▸ Work instructions
1. In the essay below, condense the paragraph that begins "The clinical vignettes" into a short bulleted list that keeps its main facts.
2. Extract from the essay below the stretch from "As a third year" through "the human condition?", word for word.

▸ Extract
As a third year medical student, I am as green as they come. As much as I feign familiarity in the hospitals, each day of every rotation brings a host of firsts: first time suturing, first natural delivery, first terminal patient, first 24-hour shift, first code blue. The novelty of these experiences is equal parts exhilarating and overwhelming. As future physicians, we have invested the better parts of our time, our money, and ourselves into learning how to provide health care for people who are at their most vulnerable. But do we learn to address the human condition?
The clinical vignettes with which we are tested in school paint pictures of patients as the sum of chief complaints, lab values, and diagnostic images. And yet, the reality of my clinical experience this year included the ventilated woman who was unable to express her grief to her family because her cancer eroded her vocal cords. Or the alcoholic woman who relapsed after ten years of sobriety because her husband passed away. Or the homeless diabetic man who consistently had his insulin stolen. These people are the experiences I cannot readily set aside, because for them, there is only so much healing to which we can contribute.

▸ Material provided
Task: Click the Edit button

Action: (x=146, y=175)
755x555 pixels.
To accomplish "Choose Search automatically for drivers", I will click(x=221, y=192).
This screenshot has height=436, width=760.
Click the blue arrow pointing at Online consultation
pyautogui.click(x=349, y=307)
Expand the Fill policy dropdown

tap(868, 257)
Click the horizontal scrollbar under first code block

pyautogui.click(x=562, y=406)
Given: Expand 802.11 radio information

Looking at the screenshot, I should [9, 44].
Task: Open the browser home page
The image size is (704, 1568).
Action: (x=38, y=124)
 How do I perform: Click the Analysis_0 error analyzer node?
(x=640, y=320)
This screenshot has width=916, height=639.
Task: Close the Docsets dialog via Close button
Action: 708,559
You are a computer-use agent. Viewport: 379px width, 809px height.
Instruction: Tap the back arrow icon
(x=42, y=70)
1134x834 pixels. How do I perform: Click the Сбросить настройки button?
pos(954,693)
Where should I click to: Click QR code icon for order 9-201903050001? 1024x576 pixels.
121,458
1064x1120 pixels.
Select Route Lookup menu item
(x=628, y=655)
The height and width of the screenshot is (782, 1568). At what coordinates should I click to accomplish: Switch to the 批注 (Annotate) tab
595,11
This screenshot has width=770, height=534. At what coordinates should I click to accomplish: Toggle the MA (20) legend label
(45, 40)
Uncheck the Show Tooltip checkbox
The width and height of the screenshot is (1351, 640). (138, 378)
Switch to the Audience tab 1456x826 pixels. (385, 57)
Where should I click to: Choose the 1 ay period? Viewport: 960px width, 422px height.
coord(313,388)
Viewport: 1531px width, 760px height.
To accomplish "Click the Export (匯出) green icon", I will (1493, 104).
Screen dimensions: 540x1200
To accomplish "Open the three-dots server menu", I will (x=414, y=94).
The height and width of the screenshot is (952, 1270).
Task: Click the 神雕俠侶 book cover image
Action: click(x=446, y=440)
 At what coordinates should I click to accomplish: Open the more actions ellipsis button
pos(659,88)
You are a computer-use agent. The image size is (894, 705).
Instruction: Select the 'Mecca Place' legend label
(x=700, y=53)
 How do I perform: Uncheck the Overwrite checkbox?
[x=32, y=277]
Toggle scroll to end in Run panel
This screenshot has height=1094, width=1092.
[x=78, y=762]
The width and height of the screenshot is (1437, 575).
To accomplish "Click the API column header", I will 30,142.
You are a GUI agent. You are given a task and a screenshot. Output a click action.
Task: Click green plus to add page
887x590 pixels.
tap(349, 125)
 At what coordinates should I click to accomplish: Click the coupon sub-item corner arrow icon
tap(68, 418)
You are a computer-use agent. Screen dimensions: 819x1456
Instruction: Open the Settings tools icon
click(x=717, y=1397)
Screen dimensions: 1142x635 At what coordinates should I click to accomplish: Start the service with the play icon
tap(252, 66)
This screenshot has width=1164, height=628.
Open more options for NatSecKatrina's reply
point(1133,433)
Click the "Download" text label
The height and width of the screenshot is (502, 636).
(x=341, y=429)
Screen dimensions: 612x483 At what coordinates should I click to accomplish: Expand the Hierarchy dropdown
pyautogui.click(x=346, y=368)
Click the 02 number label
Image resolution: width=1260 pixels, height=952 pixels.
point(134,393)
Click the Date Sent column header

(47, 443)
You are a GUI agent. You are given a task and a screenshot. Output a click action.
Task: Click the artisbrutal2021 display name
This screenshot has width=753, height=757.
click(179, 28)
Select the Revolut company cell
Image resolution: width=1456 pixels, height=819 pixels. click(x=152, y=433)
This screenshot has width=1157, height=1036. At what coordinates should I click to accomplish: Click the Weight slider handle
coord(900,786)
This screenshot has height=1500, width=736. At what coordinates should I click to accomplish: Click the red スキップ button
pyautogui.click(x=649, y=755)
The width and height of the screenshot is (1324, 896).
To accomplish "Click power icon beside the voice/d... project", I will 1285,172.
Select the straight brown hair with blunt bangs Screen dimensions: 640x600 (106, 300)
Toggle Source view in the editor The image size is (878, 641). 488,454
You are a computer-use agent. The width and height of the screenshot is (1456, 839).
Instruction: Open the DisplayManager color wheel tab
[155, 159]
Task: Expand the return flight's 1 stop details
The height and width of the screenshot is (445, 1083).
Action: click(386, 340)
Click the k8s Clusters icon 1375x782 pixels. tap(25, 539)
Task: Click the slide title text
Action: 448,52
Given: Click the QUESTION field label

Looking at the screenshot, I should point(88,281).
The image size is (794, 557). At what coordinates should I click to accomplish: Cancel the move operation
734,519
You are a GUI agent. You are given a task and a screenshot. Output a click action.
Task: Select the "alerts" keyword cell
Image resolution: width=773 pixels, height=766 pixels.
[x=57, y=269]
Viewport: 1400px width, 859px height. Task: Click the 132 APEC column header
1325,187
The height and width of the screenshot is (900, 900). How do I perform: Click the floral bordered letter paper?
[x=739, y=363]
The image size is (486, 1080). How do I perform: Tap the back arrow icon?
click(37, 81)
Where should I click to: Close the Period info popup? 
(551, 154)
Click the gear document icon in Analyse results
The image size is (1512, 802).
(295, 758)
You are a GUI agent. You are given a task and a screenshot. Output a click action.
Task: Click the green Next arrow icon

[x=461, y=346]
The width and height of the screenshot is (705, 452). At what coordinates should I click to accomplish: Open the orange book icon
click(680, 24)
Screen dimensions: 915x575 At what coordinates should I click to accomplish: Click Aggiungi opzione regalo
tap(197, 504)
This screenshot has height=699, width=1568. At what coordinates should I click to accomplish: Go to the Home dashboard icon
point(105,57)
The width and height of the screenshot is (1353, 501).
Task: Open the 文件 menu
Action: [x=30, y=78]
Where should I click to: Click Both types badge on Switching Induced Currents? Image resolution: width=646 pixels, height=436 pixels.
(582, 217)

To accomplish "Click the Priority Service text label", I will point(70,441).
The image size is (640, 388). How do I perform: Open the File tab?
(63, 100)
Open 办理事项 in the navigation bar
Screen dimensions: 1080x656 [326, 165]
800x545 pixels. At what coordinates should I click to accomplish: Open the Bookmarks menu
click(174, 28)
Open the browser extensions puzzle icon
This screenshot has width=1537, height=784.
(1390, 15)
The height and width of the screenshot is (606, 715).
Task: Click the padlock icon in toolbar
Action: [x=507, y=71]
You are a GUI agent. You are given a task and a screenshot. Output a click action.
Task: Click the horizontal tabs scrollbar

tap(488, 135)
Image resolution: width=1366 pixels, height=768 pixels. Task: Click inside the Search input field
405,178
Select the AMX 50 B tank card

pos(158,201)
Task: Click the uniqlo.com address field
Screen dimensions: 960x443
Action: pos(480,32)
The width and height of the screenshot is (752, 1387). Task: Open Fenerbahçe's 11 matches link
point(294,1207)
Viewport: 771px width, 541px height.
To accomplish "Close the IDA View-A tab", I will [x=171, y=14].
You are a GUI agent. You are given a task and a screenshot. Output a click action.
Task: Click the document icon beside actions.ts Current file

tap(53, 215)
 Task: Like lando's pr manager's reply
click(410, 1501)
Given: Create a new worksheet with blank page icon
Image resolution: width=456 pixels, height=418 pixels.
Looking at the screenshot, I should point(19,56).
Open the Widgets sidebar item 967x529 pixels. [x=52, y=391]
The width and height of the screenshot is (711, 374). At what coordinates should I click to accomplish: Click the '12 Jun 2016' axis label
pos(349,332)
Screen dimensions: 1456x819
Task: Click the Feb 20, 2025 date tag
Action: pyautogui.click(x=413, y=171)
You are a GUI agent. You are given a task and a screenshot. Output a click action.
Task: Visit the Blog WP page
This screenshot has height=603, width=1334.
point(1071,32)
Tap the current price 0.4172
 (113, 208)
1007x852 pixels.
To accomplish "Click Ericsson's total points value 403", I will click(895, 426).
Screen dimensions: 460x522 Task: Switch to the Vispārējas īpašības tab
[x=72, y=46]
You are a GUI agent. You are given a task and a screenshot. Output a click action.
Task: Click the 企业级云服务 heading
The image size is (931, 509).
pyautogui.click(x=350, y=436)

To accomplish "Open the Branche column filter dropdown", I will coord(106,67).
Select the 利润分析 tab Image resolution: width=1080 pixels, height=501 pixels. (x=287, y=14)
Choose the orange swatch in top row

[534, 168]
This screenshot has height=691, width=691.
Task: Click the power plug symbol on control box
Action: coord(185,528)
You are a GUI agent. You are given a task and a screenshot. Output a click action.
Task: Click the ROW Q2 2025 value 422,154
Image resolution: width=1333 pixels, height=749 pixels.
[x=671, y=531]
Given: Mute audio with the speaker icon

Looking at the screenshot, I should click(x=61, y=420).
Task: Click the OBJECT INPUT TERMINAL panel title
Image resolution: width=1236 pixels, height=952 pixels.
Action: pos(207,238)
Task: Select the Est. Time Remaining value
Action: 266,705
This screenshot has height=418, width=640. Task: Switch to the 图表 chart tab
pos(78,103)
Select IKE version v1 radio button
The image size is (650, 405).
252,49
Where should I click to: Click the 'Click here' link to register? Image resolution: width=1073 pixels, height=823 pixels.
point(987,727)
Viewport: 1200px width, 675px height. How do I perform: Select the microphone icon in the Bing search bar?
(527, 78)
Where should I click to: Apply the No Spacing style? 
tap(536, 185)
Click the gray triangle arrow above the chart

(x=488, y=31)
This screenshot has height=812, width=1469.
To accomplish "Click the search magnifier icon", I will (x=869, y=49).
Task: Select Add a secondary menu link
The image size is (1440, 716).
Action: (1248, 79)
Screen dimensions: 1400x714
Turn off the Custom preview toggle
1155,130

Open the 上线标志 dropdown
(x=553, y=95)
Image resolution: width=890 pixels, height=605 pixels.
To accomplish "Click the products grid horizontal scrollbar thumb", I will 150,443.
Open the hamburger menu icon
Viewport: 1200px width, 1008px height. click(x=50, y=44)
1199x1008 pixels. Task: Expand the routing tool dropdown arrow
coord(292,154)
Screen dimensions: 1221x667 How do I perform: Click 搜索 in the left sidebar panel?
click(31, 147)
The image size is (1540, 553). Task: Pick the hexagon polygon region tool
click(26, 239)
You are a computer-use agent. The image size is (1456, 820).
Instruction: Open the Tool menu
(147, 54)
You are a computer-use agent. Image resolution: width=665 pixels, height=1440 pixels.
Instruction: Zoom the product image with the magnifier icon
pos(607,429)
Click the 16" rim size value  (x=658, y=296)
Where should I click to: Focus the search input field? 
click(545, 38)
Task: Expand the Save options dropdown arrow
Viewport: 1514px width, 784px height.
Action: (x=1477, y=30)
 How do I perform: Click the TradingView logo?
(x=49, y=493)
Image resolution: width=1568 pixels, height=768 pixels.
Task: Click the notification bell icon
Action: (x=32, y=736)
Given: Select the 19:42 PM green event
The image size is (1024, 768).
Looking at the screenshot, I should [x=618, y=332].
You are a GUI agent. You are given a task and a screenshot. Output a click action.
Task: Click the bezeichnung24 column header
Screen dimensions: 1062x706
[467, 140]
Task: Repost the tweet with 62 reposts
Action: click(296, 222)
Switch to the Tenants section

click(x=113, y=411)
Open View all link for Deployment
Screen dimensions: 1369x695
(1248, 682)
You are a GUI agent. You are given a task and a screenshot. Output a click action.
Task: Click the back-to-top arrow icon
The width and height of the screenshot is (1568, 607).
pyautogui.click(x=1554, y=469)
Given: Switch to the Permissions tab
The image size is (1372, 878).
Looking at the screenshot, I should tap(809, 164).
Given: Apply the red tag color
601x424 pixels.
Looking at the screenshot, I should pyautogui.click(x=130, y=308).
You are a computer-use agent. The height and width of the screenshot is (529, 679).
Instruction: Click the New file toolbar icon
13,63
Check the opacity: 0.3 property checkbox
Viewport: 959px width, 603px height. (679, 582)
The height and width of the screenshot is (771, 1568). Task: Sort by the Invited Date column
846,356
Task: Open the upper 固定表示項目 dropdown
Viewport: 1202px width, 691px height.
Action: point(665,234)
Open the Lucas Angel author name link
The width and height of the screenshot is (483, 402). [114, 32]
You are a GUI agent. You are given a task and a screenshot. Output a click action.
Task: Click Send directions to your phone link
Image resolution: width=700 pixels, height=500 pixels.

▸ Results of the tasks
1.
- Clinical vignettes used in school tests present patients as the sum of chief complaints, lab values, and diagnostic images.
- Actual clinical experience this year included:
  - a ventilated woman who could not express her grief to her family because her cancer had eroded her vocal cords
  - an alcoholic woman who relapsed after ten years of sobriety when her husband died
  - a homeless diabetic man whose insulin was consistently stolen
- These patients stay with the writer because medicine can contribute only so much to their healing.

2.
As a third year medical student, I am as green as they come. As much as I feign familiarity in the hospitals, each day of every rotation brings a host of firsts: first time suturing, first natural delivery, first terminal patient, first 24-hour shift, first code blue. The novelty of these experiences is equal parts exhilarating and overwhelming. As future physicians, we have invested the better parts of our time, our money, and ourselves into learning how to provide health care for people who are at their most vulnerable. But do we learn to address the human condition?